Question

Find each dot product. Then determine if the vectors are orthogonal.
$$(4,-2,-2)\cdot (-7,-2,4)$$（ ）
A. $$0$$, orthogonal
B. $$-40$$, not orthogonal
C. $$-32$$, orthogonal
D. $$-32$$, not orthogonal

Answer

**step1** Understanding the problem

The problem asks us to find the dot product of two given sets of numbers and then determine if they are "orthogonal". The two sets of numbers are (4, -2, -2) and (-7, -2, 4). The "dot product" is found by multiplying corresponding numbers from each set and then adding all the products together. If the final sum is 0, the sets are considered "orthogonal"; otherwise, they are not.
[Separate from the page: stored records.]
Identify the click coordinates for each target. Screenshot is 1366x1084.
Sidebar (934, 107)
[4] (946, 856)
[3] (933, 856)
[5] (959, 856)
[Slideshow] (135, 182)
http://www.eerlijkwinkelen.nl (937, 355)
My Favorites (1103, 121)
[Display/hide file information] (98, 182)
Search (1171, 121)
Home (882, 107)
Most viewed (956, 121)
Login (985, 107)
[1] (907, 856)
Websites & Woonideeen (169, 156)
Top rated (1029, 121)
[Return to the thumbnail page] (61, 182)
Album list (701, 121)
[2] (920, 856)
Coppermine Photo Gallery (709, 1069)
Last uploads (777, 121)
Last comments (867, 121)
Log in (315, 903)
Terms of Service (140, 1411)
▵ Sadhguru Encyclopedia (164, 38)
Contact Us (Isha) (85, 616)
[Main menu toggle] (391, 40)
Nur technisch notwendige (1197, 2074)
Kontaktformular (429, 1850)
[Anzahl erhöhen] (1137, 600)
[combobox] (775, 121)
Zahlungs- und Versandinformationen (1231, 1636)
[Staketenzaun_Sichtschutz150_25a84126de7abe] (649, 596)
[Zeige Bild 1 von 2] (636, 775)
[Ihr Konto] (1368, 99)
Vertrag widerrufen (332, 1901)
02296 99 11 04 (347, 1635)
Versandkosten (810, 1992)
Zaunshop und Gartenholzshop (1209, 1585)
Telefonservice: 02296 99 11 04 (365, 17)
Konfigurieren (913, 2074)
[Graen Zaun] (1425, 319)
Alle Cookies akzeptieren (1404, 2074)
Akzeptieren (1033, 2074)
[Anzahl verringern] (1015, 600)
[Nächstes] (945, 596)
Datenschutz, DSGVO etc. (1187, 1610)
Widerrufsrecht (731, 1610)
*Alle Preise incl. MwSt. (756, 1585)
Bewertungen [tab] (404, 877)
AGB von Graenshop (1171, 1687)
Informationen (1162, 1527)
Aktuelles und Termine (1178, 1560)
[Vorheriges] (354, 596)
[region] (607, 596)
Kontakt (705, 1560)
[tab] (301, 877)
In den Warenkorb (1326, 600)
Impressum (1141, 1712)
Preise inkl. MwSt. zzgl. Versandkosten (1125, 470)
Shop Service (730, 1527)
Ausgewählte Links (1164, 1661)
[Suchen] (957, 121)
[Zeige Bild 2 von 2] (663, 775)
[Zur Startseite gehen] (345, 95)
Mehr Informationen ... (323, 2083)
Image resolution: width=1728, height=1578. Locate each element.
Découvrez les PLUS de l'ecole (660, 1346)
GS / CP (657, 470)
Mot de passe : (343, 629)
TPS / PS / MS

**step2** First multiplication

We multiply the first number from the first set (4) by the first number from the second set (-7).
$$4 \times (-7) = -28$$

**step3** Second multiplication

Next, we multiply the second number from the first set (-2) by the second number from the second set (-2).
$$-2 \times (-2) = 4$$

**step4** Third multiplication

Then, we multiply the third number from the first set (-2) by the third number from the second set (4).
$$-2 \times 4 = -8$$

**step5** Adding the products to find the dot product

Now, we add the results from the three multiplications: -28, 4, and -8.
$$-28 + 4 + (-8)$$
$$-28 + 4 - 8$$
$$-24 - 8$$
$$-32$$
The dot product is -32.

**step6** Determining orthogonality

For the sets of numbers to be orthogonal, their dot product must be 0. Since our calculated dot product is -32, which is not equal to 0, the sets of numbers are not orthogonal.

**step7** Selecting the correct option

Based on our calculations, the dot product is -32, and the sets are not orthogonal. Comparing this with the given options:
A. 0, orthogonal
B. -40, not orthogonal
C. -32, orthogonal
D. -32, not orthogonal
The correct option is D.